It is intelligence that was artificially made.
It is intelligence, artificially constructed.
The two sentences seem to only change the order of interpretation, but in fact they carry very different meanings.
The first sentence makes you focus on the technology,
and the second makes you focus on the human.
Right here is the background for how the keyword "humanities" or "liberal arts" entered the AI conversation.
Right here, some people call it wordplay or a cloud-in-the-sky talk. That is unfortunate.
For web services before 2010, most PMs had a developer background. About two or three years later, most PMs in the field began to come from the planning side. It was probably because features and services are different genres. In 2020, most PMs or companies doing AI-related services are developer-based. So for now, interpretations of AI are still sometimes dismissed as cloud-talk. Around 2023 or so, as service-related people finish their learning and understanding, I expect many changes in general organizations and services. Of course, the PMs or POs at that point will not come from today's development or planning departments. Experience or familiarity tends to become a weakness during periods of change. Just as the traditional web-planning PMs were gradually replaced one by one by people who majored in HCI, cognitive psychology, or service design, I expect AI-based services will also be taken over by a new discipline. (For reference, the former traditional web-planning PMs (Project Manager) are flowing toward SI work such as infrastructure, systems, and solutions, while a new generation of HCI or service-design majors is becoming the backbone of B2C-based service PMs (Product Manager or PO).)

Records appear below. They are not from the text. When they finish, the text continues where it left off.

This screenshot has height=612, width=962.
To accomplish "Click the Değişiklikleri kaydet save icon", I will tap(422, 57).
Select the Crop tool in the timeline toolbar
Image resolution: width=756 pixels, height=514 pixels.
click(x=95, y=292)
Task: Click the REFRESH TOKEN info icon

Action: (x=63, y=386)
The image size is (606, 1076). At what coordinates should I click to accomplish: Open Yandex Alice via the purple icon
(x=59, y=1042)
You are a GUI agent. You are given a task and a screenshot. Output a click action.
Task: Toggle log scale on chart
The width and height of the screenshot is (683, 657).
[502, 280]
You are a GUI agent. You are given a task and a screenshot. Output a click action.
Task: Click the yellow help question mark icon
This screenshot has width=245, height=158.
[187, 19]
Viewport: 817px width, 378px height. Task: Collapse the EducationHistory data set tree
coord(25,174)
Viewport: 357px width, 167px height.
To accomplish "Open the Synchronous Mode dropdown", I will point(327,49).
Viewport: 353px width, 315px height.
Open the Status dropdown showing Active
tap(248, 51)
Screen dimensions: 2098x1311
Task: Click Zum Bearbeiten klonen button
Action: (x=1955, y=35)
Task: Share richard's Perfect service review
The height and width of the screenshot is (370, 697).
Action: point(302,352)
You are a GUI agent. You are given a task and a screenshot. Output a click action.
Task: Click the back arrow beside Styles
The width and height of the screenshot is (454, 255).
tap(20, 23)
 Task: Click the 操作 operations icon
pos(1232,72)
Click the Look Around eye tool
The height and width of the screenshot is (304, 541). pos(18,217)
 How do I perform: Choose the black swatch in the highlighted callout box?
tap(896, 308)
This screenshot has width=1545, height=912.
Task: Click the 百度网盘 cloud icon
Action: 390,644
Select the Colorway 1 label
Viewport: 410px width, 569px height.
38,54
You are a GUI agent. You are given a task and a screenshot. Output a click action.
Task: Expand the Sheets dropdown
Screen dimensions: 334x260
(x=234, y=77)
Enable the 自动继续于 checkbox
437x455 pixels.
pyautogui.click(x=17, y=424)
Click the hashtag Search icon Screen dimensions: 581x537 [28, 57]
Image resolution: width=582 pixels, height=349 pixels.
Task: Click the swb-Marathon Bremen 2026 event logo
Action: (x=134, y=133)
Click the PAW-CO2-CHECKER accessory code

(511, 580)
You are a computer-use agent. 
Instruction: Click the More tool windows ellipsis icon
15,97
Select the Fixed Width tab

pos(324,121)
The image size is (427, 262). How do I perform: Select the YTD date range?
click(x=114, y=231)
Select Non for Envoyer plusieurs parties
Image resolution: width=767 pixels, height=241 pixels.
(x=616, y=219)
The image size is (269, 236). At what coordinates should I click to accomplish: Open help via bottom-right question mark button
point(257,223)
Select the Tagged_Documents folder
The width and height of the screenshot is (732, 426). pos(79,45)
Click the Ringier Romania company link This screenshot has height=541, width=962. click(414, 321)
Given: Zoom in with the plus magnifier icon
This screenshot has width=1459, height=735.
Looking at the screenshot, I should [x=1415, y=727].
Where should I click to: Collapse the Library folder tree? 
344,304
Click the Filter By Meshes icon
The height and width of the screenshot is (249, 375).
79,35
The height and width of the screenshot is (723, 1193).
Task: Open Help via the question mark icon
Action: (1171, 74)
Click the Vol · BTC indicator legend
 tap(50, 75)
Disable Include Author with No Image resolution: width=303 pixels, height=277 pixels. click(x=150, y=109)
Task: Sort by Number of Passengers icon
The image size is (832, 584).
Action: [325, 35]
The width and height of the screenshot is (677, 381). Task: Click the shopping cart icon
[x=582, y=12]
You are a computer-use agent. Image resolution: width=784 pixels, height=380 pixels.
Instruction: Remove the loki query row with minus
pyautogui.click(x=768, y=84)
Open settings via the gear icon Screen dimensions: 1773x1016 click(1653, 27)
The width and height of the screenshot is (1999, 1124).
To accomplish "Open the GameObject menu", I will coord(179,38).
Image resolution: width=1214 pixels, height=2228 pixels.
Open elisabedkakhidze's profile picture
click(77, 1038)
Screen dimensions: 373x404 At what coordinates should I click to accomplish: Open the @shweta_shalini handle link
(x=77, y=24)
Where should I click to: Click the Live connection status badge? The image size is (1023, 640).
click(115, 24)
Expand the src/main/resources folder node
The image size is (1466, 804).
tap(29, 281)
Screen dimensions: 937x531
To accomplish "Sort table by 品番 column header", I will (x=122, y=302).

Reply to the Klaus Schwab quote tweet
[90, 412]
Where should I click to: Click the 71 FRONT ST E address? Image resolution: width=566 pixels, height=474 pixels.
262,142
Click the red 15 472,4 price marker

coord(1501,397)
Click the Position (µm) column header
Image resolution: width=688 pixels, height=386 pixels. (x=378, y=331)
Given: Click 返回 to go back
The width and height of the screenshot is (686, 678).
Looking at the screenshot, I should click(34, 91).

New technologies are made by technologists, but assigning usefulness to that technology is a different genre. AI-related services (prediction, chatbots, AR/VR, cloud, etc.) still feel very rough. AI is a genre that shines most when it does not reveal itself. Isn't human intelligence the same?
Competition over technical specs is only at the level of PDAs. To survive in the market after leaving school or the lab (dev cave), you need to think hard about services that give the technology its usefulness.